Prompt -> Count the lines in the items below that contain the word "Start". Reply with only that number.

■ ■ ■ ■ ■

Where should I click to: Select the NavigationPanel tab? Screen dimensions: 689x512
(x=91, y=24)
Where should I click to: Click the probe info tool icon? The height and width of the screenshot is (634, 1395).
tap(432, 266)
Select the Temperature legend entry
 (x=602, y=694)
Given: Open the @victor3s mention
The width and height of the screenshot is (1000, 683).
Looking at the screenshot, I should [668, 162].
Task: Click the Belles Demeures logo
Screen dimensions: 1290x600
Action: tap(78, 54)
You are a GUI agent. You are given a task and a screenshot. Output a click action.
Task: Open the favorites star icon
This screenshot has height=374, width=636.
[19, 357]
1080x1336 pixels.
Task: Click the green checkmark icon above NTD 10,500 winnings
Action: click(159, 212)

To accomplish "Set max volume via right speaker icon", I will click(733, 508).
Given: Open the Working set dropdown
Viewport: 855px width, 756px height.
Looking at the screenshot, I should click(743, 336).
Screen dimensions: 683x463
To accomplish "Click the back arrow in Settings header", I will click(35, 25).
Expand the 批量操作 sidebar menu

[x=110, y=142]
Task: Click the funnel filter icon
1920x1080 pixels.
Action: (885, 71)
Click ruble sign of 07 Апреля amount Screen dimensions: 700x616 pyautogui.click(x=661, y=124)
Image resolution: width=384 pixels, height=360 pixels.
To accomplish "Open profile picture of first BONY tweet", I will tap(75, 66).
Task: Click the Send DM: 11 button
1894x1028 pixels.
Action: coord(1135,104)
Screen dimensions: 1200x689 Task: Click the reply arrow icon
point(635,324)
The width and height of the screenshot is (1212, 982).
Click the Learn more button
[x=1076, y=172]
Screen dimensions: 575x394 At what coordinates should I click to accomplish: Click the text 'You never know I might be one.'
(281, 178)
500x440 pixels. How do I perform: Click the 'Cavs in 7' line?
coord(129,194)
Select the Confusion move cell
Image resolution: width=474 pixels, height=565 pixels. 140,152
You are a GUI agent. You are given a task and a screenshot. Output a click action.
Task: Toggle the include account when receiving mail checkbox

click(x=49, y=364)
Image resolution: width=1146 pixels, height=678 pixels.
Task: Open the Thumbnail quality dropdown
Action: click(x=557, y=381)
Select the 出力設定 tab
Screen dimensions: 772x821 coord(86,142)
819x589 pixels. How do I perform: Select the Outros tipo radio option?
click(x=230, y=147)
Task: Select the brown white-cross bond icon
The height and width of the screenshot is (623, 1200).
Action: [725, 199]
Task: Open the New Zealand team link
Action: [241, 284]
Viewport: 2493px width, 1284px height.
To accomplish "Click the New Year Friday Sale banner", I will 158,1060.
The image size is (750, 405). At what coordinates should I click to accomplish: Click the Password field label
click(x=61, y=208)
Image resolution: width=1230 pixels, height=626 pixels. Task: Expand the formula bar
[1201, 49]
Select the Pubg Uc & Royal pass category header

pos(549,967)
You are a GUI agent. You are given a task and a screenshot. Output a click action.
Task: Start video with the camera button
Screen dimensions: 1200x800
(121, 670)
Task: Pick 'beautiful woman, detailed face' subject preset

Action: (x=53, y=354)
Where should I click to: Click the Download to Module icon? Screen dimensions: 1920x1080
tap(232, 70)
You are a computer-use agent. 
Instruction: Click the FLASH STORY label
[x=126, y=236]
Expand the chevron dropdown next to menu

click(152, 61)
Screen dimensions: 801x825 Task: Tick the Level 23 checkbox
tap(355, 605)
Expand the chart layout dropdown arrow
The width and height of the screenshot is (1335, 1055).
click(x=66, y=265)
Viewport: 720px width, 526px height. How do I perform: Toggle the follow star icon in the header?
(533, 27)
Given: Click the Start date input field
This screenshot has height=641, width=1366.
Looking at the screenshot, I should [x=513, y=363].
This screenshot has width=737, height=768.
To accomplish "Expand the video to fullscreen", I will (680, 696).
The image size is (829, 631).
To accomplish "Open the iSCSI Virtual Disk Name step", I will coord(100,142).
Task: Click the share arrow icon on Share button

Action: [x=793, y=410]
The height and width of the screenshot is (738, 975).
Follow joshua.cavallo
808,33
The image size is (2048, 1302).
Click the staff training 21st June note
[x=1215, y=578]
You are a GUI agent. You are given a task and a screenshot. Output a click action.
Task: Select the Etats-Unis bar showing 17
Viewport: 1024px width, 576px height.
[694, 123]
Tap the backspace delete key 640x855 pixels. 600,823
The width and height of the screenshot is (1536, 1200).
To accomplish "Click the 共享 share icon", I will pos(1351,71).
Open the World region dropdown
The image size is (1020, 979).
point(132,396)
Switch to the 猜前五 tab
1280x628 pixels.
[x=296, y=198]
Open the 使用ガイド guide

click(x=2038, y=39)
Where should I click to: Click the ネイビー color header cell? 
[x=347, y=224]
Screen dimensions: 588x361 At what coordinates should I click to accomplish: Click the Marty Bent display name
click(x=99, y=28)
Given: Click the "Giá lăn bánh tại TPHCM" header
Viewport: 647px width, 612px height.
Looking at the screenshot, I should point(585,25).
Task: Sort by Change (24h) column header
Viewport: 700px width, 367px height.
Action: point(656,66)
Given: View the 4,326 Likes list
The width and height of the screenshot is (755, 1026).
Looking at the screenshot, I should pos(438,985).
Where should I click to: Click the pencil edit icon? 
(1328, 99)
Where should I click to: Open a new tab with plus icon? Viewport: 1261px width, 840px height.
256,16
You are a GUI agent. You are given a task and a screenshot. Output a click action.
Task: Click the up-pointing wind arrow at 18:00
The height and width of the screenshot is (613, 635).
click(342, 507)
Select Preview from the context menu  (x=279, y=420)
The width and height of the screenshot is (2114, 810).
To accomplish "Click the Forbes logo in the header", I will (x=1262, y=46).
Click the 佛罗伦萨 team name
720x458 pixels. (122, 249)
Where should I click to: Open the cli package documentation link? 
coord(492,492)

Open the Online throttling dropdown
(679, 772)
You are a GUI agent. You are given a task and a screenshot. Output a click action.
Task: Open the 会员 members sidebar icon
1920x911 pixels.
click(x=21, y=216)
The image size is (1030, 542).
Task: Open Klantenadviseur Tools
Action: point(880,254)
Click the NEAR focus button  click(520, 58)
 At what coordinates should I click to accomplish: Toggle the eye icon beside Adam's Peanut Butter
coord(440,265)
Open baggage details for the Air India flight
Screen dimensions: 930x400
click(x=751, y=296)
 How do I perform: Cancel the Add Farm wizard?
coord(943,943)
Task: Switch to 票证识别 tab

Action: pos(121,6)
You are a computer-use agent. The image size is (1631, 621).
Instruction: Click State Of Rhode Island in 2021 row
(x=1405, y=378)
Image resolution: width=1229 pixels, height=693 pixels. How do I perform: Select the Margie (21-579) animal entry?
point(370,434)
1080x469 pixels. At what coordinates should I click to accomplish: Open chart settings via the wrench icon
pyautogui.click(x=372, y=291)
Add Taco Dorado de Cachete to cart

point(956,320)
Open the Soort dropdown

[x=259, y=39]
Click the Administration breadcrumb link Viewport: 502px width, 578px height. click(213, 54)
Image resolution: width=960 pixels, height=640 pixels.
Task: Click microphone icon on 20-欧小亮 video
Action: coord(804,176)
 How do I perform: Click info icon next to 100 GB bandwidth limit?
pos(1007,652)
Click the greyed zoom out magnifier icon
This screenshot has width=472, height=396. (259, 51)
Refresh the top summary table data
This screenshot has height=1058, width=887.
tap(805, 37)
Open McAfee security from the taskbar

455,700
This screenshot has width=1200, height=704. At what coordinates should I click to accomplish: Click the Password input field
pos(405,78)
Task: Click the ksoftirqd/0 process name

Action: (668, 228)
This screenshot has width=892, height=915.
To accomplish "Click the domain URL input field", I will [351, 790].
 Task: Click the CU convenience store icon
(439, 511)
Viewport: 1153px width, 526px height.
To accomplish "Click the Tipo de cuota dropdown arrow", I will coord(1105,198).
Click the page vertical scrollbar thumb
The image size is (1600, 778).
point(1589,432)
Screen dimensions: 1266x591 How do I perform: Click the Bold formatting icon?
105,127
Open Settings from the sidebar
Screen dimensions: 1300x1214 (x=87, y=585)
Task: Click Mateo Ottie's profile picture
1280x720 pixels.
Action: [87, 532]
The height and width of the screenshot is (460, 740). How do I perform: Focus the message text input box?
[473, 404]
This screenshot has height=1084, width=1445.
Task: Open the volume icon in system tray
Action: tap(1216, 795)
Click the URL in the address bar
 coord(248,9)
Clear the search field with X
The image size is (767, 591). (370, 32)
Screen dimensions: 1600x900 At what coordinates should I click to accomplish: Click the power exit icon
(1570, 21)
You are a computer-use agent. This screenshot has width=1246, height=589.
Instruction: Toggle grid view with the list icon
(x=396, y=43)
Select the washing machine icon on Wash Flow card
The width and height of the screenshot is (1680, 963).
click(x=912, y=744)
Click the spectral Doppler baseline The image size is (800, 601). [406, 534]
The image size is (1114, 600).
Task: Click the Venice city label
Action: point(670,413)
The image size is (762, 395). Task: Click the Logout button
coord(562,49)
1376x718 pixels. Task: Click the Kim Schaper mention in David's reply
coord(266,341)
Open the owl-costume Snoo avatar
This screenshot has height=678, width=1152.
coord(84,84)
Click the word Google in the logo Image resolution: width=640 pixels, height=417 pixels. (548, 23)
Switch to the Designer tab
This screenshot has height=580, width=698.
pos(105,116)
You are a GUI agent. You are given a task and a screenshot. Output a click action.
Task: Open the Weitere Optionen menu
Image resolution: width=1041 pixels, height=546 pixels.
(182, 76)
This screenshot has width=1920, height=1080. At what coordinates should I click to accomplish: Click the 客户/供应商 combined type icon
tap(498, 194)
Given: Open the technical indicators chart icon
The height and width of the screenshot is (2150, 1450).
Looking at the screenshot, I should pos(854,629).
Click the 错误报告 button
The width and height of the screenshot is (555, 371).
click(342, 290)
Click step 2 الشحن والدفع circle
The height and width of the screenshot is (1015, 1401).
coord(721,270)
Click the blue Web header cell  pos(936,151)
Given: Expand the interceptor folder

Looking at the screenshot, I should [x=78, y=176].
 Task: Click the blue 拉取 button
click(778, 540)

■ ■ ■ ■ ■

Output of the task -> 2